La felicidad viene siempre de una actitud: se consigue cuando aceptamos que las cosas son como son, que tenemos lo que tenemos, y que la vida sigue su curso, a pesar de nuestra visión personal. Eso no quita el esfuerzo por la mutación, por el cambio, por la búsqueda de lo positivo. Cumplido el intento, incluso cuando tiene que ser reiterado, no podemos, no debemos, torturarnos por aquello que vemos cada día, o que sufrimos…
Es cierto que, a menudo, la suerte no viene de cara. La desgracia busca, de vez en cuando, nuestro nombre, y hasta se ceba, sí, con nosotros. Al menos, eso es lo que parece. Nunca pensamos que, puestos a elegir, si pudiéramos, hay, habría, males mayores, claro. La perfección no existe, ni siquiera por accidente. No obstante, en ocasiones, nos ahogamos con el deseo de que se manifieste en nuestras vidas.
El ser humano, que es ambicioso por naturaleza, no siempre calcula, no siempre calculamos, lo que nos conviene, es decir, lo que podría ser aceptablemente conveniente. No lo hacemos. Queremos más y más, y nos arruinamos el particular devenir con molestias sin un sentido níveo. Es lógico que nuestro ideal sea vivir como un sultán, como un rico adinerado al que le sobra de todo y que de todo tiene.
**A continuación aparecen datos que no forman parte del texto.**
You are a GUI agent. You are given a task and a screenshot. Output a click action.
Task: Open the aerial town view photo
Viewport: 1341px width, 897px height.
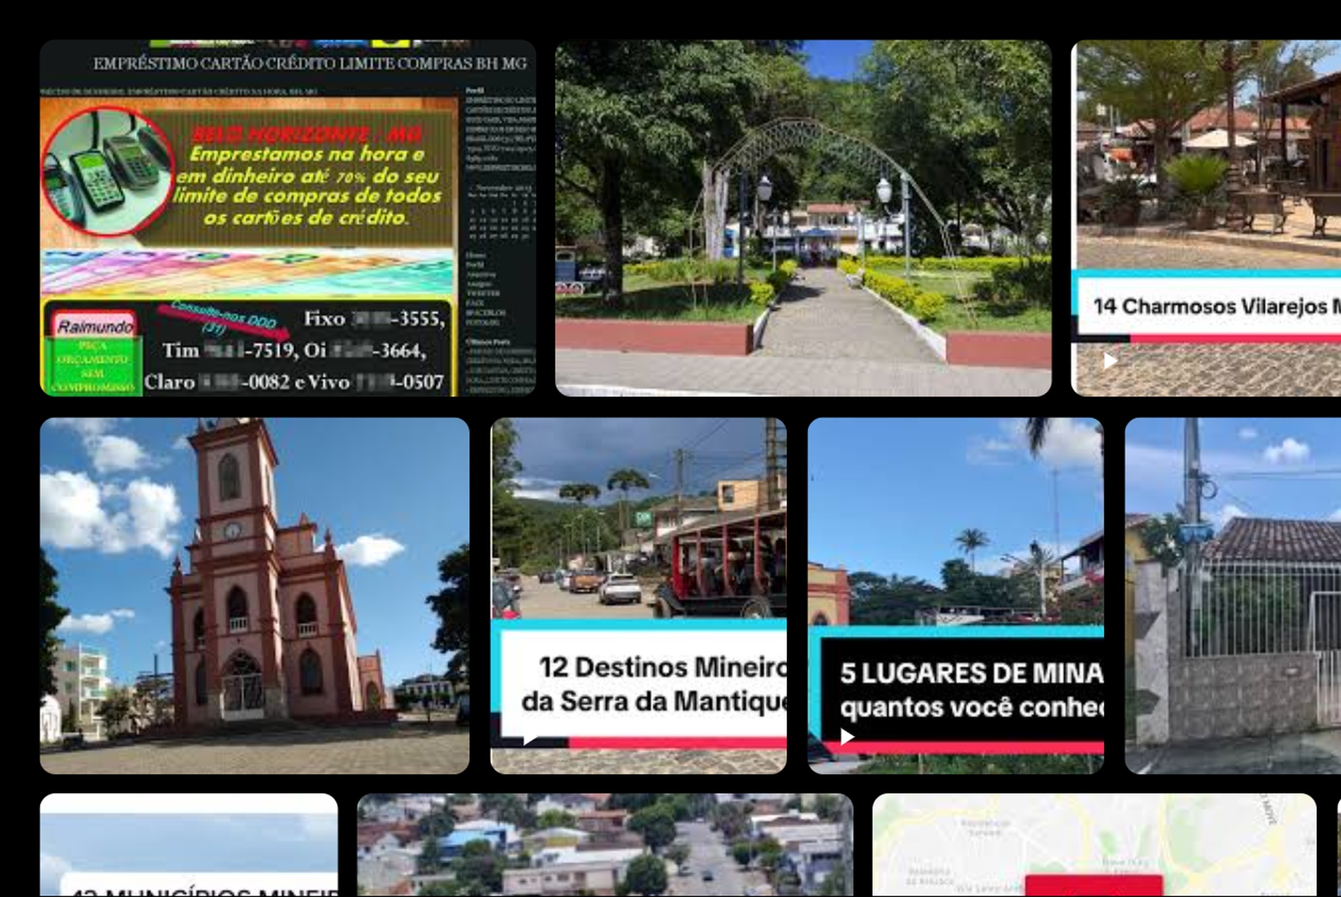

Sin embargo, hasta esto último es imposible.
La felicidad no es una cuestión de dinero, aunque el dinero ayude, evidentemente. El placer viene, inequívocamente, de sacar partido a lo que desarrollamos en cada estadio. En ciertas oportunidades nos metemos en enredos, en vacilaciones, en fines, en partidas de dominó que no podemos ganar, fundamentalmente porque nos ponemos el listón más y más alto. Es una locura. En nuestro mundo competencial no pensamos que lo importante es ser una buena persona: eso no tiene «peso», sobre todo no tiene peso económico. Los ideales de antaño, esa moralidad que ahora se confunde con religión, se han quedado atrás, y por ello no nos comprendemos ni entre padres e hijos. La perspectiva de lealtad se pierde en el ocaso de una fantasía que ni siquiera se relata en los cuentos.
Afirmaba Quevedo que la mejor señal de que se es una buena persona es «ni tener ni deber». Algunos viven en esta contradicción, y, además, se quejan ante el psicólogo o el psiquiatra de que nadie les entiende, ni ellos mismos. La maldición de una conquista financiera trae más y más soledad, que es el mal endémico de nuestro tiempo. Los precios suben como locos, y las distancias entre el «bien-estar» y las posesiones nos invitan a una dinámica demente que nos atosiga sin que pensemos con claridad. No lo hacemos.
Necesidad de cambiar
Caemos en la cuenta, de uvas a peras, sobre este despropósito, y nos decimos que vamos a cambiar, pero no sucede de esta guisa. En el fondo somos como niños: queremos más y más, y no cejamos en este empeño inútil. Manuel Kant nos invitaba a una mejora interna con su «atrévete a pensar por tu cuenta», pero no vamos por ahí, aunque cada vez, por fortuna, esto parece que evoluciona. Somos unos auténticos majaderos que, como en el Retablo de las Maravillas de Cervantes, decimos lo que conviene reseñar, aunque veamos otra cosa. Mi adorada Bonnie Tyler resalta que «no es tan importante ser siempre número uno», sobre todo, añado yo, porque el coste es muy elevado, demasiado.
Nos cubrimos con sábanas de desconocimiento, de ignorancia atrevida, de modernidad mal entendida, y nos ponemos a desayunar un día y otro con la aceptación por montera. Parafraseando a Susan Sontag, es evidente que «tanto horror nos hace insensibles»: insensibles con los demás, con los hermanos, con los compañeros, con los padres, con los vecinos… Queremos la plenitud de los tiempos en nuestra era, y no entendemos que el devenir y su cosecha son siempre relativos, como apuntaba Einstein.
Todos querríamos ser verdaderos maestros, pero lo mejor es reconocer que el zapatero se debe ocupar de sus zapatos. La sencillez y la pureza de las cosas son el mejor bastión para afrontar la vida como el poeta, ligero de equipaje. Lo malo es que la tentación, como en la película, vive arriba, o, quizá, en todas partes. La renuncia a la prisa y a la conquista para usar y tirar ha de figurar en el frontispicio de nuestras existencias. La frustración viene de mucho ansiar. Nuestra enfermedad procede de querer todo, y, frecuentemente, olvidamos que todo se queda aquí. La ambición sobrecoge.